**Task brief**
Report how many lines of the records below include the word "checkmark". Give nothing but the number.

═════ Record extracts ═════

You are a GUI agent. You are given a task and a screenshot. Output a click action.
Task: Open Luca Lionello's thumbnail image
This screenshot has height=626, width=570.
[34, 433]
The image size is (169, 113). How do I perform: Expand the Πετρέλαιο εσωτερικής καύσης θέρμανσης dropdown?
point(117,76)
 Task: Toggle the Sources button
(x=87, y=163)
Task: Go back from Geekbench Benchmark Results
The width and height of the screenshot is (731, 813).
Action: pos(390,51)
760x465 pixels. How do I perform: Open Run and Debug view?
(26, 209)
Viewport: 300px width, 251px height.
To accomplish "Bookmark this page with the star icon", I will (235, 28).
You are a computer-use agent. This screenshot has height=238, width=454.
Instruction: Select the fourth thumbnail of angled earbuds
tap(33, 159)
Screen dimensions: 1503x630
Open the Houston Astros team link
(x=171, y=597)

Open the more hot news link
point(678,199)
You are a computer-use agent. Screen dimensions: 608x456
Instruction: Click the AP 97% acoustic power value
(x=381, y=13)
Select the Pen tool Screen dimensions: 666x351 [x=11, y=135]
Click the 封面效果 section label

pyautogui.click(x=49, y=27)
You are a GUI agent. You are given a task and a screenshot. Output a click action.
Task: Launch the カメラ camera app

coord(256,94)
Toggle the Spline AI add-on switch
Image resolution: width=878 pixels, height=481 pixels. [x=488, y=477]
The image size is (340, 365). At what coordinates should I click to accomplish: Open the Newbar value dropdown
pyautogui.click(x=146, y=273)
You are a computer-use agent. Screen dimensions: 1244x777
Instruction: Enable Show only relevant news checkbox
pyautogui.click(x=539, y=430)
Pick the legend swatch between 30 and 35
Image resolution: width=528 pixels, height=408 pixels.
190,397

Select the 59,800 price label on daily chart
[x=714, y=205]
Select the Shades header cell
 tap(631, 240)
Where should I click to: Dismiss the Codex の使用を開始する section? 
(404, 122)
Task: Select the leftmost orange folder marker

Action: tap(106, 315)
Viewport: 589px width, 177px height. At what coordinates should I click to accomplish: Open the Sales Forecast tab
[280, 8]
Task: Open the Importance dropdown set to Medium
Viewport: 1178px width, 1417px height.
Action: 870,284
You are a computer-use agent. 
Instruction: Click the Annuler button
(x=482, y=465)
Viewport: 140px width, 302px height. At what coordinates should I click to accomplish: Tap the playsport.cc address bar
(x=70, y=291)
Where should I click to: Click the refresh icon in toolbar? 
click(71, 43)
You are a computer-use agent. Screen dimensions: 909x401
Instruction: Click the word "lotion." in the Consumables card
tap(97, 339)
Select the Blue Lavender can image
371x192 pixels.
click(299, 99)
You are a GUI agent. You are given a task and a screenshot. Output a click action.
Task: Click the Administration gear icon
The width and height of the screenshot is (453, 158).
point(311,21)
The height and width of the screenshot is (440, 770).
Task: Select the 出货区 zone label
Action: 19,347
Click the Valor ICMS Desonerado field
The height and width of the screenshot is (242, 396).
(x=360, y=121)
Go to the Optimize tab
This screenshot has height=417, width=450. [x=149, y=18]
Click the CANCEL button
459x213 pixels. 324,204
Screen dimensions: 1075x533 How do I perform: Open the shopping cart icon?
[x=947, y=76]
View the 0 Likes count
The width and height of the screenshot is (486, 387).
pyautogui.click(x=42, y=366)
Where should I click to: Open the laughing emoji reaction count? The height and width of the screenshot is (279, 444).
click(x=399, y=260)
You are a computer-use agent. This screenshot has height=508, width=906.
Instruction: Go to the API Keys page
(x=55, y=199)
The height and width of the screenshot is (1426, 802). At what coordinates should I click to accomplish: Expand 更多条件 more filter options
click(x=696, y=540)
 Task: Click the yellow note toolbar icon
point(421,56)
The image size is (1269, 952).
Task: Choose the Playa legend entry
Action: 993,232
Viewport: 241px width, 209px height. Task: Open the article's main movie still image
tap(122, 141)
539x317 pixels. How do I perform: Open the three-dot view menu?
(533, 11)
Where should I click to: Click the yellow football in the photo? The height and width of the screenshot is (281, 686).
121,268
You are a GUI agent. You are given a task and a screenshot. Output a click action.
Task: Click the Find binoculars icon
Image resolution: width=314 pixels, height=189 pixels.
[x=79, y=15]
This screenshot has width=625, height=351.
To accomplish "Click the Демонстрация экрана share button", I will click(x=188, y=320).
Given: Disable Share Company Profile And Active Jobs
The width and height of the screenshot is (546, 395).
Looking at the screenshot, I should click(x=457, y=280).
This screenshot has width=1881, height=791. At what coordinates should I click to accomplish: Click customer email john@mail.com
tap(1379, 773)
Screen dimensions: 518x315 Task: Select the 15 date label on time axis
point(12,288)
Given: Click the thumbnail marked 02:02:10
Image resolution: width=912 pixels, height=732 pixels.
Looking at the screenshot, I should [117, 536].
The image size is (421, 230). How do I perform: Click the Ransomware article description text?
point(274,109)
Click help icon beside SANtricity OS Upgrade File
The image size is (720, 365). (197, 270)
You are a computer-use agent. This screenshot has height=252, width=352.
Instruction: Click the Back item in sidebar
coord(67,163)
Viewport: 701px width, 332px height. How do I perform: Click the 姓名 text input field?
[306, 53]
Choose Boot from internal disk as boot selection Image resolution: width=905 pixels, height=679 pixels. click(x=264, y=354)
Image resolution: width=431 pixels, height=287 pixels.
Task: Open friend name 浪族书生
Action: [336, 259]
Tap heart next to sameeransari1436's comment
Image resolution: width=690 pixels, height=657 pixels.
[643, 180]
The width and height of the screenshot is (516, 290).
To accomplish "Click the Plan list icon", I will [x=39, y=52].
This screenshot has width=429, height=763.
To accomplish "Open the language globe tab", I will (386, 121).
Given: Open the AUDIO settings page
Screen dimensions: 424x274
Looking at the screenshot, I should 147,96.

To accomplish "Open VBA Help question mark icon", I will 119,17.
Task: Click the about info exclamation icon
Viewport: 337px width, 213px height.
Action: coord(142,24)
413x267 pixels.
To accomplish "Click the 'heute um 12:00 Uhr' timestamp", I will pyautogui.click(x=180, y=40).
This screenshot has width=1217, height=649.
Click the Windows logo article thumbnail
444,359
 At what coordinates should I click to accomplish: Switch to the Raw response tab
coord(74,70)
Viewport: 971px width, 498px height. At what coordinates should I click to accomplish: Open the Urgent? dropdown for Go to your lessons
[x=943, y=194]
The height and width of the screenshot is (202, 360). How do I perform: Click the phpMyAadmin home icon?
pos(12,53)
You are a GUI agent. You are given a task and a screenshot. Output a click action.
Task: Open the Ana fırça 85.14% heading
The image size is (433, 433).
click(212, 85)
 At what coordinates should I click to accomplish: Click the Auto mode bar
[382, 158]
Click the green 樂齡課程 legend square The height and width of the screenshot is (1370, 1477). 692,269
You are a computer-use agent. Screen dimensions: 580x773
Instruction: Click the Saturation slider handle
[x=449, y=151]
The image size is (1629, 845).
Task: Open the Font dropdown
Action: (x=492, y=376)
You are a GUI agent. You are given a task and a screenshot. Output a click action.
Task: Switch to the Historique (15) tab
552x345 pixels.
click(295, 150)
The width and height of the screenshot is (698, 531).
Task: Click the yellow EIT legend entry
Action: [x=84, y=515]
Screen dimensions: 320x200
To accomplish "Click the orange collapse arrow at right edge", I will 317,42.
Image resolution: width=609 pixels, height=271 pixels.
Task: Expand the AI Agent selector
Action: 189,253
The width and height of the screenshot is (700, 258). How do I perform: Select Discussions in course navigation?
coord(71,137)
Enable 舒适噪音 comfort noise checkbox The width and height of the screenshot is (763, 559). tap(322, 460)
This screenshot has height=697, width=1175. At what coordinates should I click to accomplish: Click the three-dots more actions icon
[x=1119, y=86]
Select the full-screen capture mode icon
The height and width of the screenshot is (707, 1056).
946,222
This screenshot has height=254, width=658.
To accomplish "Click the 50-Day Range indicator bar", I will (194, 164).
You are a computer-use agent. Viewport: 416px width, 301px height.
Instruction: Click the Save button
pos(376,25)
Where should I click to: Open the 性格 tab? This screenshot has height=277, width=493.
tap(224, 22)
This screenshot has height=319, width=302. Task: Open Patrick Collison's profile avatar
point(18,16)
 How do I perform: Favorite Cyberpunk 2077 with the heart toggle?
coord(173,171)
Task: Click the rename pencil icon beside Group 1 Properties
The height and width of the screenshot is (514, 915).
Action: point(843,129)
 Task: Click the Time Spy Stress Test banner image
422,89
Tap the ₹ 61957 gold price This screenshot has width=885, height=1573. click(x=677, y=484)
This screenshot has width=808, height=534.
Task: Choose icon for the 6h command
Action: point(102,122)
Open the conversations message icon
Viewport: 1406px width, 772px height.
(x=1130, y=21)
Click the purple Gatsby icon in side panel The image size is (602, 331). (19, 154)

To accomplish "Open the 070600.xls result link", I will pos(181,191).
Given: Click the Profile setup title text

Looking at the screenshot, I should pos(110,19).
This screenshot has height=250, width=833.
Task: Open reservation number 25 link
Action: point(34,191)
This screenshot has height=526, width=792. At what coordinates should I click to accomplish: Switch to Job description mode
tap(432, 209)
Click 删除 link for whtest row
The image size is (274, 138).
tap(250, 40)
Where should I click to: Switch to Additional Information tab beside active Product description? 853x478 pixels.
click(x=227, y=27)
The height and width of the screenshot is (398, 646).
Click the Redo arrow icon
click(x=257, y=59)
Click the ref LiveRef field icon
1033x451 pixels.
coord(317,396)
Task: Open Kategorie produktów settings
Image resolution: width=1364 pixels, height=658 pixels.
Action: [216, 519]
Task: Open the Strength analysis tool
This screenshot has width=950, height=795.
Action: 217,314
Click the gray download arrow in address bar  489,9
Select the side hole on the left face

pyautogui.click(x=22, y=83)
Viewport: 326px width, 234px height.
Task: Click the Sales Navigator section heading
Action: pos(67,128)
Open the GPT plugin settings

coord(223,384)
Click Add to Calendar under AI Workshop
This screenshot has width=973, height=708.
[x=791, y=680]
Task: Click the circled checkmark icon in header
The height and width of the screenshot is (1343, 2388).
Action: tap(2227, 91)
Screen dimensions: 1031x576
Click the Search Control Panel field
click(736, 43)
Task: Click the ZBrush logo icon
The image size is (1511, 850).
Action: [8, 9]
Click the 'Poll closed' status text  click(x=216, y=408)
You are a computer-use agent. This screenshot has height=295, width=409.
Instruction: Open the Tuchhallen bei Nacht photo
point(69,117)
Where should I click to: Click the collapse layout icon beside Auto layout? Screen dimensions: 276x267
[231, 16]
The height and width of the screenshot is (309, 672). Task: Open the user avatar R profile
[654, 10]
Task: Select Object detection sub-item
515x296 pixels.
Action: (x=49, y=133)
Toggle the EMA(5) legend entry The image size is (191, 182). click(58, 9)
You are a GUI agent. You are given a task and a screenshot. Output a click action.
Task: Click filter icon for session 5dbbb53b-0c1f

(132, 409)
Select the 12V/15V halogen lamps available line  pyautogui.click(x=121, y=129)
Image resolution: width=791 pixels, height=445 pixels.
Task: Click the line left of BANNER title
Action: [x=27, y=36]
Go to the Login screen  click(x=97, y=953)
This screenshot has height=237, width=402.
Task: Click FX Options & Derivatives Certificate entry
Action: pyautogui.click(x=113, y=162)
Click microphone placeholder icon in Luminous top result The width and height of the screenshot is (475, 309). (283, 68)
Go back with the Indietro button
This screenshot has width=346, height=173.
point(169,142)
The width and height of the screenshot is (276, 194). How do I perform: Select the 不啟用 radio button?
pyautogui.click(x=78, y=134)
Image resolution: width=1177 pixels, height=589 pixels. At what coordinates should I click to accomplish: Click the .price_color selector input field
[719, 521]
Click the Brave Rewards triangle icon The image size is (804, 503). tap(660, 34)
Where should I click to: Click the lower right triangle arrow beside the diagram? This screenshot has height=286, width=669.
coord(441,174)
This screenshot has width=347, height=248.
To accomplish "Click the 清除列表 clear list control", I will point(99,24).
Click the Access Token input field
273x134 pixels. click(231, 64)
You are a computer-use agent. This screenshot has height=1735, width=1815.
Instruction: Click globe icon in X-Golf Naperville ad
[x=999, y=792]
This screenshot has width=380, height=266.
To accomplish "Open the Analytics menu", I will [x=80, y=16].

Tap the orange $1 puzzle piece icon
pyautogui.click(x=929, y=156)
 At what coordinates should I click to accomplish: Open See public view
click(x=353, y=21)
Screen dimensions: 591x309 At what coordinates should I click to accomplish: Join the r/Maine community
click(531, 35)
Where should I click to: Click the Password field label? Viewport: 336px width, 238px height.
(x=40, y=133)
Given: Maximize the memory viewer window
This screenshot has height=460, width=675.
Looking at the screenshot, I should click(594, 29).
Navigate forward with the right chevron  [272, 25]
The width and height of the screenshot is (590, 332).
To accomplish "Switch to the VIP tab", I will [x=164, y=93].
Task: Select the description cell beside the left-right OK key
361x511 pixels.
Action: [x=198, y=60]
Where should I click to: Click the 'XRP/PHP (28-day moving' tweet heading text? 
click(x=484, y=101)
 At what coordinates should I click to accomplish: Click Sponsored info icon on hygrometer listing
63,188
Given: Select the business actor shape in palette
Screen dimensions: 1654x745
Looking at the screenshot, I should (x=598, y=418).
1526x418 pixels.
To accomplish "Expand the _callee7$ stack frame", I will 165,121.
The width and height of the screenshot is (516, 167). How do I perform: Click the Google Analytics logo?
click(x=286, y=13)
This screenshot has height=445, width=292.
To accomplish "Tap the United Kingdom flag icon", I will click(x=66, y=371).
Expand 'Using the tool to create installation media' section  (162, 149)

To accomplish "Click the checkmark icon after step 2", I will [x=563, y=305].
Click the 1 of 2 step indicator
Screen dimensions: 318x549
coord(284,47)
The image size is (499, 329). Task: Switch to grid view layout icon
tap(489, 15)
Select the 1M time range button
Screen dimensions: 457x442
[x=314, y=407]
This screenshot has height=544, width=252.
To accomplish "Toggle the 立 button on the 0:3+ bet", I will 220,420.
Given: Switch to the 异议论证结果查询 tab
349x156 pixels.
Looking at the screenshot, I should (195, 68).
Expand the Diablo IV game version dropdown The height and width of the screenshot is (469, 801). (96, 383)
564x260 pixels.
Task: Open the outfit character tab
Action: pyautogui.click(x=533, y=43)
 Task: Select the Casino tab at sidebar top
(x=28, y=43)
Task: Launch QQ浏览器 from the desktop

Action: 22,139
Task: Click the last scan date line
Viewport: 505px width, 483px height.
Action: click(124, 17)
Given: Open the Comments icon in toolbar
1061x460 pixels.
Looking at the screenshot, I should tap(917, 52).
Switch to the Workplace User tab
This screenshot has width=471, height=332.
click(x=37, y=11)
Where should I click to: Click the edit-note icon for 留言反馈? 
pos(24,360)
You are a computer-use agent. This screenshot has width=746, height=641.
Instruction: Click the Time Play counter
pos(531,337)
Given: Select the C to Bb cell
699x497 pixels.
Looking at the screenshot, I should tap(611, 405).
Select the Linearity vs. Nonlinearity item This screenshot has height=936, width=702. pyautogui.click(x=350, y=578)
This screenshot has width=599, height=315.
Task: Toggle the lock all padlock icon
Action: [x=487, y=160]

═════

**Task output**
2